Stated problem »
Please state what the new variable u is set equal to in the worked integral solution below.

Extracted text »
________

Question

Determine whether the integral converges or diverges, and if it converges, find its value.\n$$\\int_{1}^{\\infty} \\frac{\\ln x}{x} d x$$

Answer

**step1 Define the Improper Integral as a Limit**

The given integral is an improper integral because its upper limit of integration is infinity. To evaluate such an integral, we replace the infinite limit with a variable, say $$t$$, and then take the limit as $$t$$ approaches infinity. This allows us to work with a definite integral over a finite interval first.

$$\int_{1}^{\infty} \frac{\ln x}{x} d x = \lim_{t \to \infty} \int_{1}^{t} \frac{\ln x}{x} d x$$

**step2 Evaluate the Definite Integral using Substitution**

To evaluate the definite integral $$\int_{1}^{t} \frac{\ln x}{x} d x$$, we use a method called substitution. We let a new variable, $$u$$, be equal to $$\ln x$$. Then, we find the differential $$du$$ by differentiating $$u$$ with respect to $$x$$. We also need to change the limits of integration from terms of $$x$$ to terms of $$u$$.

$$\text{Let } u = \ln x$$

$$\text{Then } du = \frac{1}{x} dx$$

Now, we change the limits of integration:

$$\text{When } x = 1, u = \ln 1 = 0$$

$$\text{When } x = t, u = \ln t$$

Substitute $$u$$ and $$du$$ into the integral, along with the new limits:

$$\int_{1}^{t} \frac{\ln x}{x} d x = \int_{0}^{\ln t} u \, du$$

Now, we integrate $$u$$ with respect to $$u$$. The antiderivative of $$u$$ is $$\frac{u^2}{2}$$.

________

Data lines »
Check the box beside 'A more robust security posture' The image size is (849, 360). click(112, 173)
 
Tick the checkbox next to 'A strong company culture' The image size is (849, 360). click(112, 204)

________

Exercise output »
u is set equal to ln x.